Ashutosh Rana has been missing in action for a while, and you wish he had continued his sabbatical and waited for a better film. He faithfully does his bit as the Machiavellian Dayal, but fails to infuse into his character that menacing quality that had been his hallmark in the past. Jackie Shroff doesn't even try, and does less acting and more drawling, with the result that his character, Mukhtiar Singh, remains a caricature of the don-like villain.
Another face that you see after a while is that of Atul Saxena, who impressed viewers in Rang De Basanti
. Here, as one of the "desi" Thomson twins, he has his work relegated to flying off the handle without provocation during interrogations, and doing the lion's share of so-bad-it-makes-you-laugh action choreography. Just to give you an idea, there's a slow motion shot of what looks suspiciously like a jar of ghee knocking down a goon, who grimaces with the pain of a thousand blows.

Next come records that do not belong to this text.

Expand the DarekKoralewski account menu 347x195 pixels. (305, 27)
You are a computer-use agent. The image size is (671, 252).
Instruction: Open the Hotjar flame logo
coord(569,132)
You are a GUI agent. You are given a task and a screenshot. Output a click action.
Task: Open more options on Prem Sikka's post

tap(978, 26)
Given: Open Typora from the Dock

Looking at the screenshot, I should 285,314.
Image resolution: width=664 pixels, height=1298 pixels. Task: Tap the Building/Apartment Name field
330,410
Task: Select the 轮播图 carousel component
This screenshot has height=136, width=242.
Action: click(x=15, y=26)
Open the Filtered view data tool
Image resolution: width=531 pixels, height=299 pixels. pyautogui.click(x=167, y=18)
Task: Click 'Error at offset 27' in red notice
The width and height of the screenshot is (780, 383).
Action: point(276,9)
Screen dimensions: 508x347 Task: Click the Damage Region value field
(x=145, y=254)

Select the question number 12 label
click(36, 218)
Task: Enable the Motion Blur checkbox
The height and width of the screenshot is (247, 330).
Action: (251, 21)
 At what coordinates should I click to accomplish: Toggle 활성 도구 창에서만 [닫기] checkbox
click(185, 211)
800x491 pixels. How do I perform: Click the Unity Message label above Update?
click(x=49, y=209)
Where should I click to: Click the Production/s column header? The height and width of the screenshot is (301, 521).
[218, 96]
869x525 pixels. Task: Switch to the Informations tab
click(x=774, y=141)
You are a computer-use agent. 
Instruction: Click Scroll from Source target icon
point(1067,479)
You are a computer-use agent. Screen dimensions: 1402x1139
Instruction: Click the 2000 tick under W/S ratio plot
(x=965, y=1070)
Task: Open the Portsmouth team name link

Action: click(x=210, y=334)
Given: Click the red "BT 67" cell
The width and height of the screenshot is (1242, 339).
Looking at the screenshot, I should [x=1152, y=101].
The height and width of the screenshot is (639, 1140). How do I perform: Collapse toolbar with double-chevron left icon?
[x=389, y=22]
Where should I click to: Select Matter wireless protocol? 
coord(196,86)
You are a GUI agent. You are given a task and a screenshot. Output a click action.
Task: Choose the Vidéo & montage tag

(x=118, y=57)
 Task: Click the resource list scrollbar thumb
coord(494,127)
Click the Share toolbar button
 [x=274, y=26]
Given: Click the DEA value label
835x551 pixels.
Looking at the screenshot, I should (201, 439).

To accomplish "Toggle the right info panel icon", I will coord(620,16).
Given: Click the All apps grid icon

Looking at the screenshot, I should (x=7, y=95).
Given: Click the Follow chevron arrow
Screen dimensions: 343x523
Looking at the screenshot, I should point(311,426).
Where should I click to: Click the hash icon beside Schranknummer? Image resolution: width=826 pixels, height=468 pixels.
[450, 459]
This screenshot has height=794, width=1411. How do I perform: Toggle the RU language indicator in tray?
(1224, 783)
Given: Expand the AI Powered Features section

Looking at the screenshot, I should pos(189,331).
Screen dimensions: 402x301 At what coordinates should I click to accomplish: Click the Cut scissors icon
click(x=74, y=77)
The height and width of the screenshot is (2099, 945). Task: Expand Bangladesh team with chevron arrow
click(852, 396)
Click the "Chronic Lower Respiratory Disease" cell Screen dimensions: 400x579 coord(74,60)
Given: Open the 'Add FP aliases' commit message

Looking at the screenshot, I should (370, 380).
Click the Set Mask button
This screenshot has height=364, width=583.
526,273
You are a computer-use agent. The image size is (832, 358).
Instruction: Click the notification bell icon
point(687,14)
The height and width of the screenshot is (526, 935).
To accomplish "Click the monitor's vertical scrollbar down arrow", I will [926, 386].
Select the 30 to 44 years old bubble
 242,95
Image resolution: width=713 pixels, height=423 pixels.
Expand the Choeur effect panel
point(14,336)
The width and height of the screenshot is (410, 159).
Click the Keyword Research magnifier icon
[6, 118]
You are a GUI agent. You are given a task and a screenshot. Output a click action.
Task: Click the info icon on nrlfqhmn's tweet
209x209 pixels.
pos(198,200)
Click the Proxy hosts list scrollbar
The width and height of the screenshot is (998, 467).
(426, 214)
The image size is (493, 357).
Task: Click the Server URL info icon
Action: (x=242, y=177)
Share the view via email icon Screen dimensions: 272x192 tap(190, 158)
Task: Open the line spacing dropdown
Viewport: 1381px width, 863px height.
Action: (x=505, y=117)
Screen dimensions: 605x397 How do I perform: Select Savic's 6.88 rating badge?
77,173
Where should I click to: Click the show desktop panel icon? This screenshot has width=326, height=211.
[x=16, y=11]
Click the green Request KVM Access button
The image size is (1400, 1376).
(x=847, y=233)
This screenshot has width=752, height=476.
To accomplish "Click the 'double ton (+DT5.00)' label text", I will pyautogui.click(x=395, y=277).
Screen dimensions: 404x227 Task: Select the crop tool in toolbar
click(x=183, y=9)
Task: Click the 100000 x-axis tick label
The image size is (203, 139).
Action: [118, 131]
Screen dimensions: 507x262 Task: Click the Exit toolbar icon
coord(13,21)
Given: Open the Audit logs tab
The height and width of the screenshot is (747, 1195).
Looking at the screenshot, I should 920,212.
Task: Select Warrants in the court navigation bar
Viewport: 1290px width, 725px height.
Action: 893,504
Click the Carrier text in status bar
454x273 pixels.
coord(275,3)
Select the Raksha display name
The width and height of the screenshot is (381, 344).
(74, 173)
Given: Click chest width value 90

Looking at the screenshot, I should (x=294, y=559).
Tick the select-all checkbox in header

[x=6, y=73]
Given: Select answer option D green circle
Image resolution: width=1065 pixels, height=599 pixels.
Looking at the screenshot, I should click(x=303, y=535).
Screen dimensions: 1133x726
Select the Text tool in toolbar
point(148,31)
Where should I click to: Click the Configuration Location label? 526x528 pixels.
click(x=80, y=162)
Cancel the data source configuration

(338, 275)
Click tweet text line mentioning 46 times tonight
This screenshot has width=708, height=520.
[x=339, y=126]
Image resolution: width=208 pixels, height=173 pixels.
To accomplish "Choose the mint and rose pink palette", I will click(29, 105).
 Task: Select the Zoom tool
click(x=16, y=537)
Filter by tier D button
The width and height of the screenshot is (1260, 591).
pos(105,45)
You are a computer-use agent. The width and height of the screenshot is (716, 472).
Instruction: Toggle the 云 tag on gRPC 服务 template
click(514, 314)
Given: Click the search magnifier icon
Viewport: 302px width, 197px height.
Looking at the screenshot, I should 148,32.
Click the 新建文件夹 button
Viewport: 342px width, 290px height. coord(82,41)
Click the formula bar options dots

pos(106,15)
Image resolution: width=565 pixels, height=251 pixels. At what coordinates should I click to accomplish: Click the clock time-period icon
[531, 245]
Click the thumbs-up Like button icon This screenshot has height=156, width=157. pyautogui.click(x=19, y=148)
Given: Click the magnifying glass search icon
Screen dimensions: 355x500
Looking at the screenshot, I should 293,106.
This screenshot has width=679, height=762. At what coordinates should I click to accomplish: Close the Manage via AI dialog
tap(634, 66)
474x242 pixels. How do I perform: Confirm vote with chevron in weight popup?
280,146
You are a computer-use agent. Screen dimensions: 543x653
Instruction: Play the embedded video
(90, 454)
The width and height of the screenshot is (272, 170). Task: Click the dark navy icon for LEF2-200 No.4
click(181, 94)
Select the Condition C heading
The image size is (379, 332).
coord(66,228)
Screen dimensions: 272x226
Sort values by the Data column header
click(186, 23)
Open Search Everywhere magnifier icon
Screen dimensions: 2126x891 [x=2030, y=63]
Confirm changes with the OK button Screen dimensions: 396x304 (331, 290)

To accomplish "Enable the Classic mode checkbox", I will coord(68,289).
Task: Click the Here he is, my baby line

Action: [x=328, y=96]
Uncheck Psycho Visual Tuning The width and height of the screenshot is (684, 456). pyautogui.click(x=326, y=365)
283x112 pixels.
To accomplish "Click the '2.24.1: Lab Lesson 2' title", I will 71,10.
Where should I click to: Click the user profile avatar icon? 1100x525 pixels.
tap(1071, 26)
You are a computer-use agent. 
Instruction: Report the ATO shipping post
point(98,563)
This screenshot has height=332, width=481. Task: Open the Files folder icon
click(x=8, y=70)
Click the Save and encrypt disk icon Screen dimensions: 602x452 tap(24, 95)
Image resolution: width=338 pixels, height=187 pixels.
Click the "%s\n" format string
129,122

Sushant Singh, of Savdhaan India fame, doesn't get much to do as Inspector Nishchay except keep his famous moustache groomed. Rajpal Yadav, another talented performer, plays Anokhi's "secretary" Bandaram, but even he can't raise his act above the requirements of the shoddy script.
Sherawat does her best to portray the wily mindset and hardened sass of a woman like Anokhi, but fails rather dramatically (some thanks also to her godawful Rajasthani "dialectious" Hindi). However, the makers must share the blame since they can't seem to decide if they want to present the character as sympathetic or power-hungry.
So, there's a hilarious bid for sympathy when they treat us to a flashback of Anokhi's impoverished past which shows a manicured and pedicured Sherawat shaping cowpats to the sound of the sarangi playing mournfully in the background. Before you finish rolling with laughter at that, they suddenly cut to a scene that shows how power has gone to her head. Here they get Sherawat in a chair and ask her to mimic Sharon Stone's famous leg crossing scene from Basic Instinct
. The difference is that Sherawat does it in a dowdy Patiala salwar kameez, and with the intensity and slowness of a death row inmate tracing out an escape route with her toe. Honestly, at that point, you're laughing and cringing at the same time.
The cringing reaches its spectacular apex in the sex scenes between Puri and Sherawat. Hats off to Om Puri for doing the impossible; he steals the show from Sherawat in a sex scene
. You can't tear your eyes away from the horror of seeing his potbelly in a tight baniyaan, heaving this way and that, as he paws Sherawat. She looks like she's just doing her best not to gag and swat the repulsive, old coot away. Truly, the sex scenes are so horrifying that even the most unbridled of libidos will run screaming into celibacy.
Sherawat is at her most comfortable in the "Mere Ghagre Ke Liye" item song, which serves as her introduction in the film. It's a catchy number but not catchy enough to stay in your head, and that's the quality of the music by Aadesh Srivastava in general.
The production design gives the impression of a team that worked in a hurry and took shortcuts to mimic authenticity. Mukhtiar Singh (Jackie Shroff) lives in a beautiful haveli, but just to clobber the viewers over the head with the fact that it's a Muslim home, the production guys cut out figures from those dime-a-dozen Mughal paintings and paste them on the window panes of the haveli. Really?
And that's the biggest problem with this film; it insults the intelligence of the average moviegoer repeatedly. Unidimensional characters, gaping holes in the plot and generally confused storytelling mar what could have been a good film. The complex world of Indian politics, and the stories of victims like Bhanwari Devi, require a treatment that's deft and sensitive. Dirty Politics fails on both counts.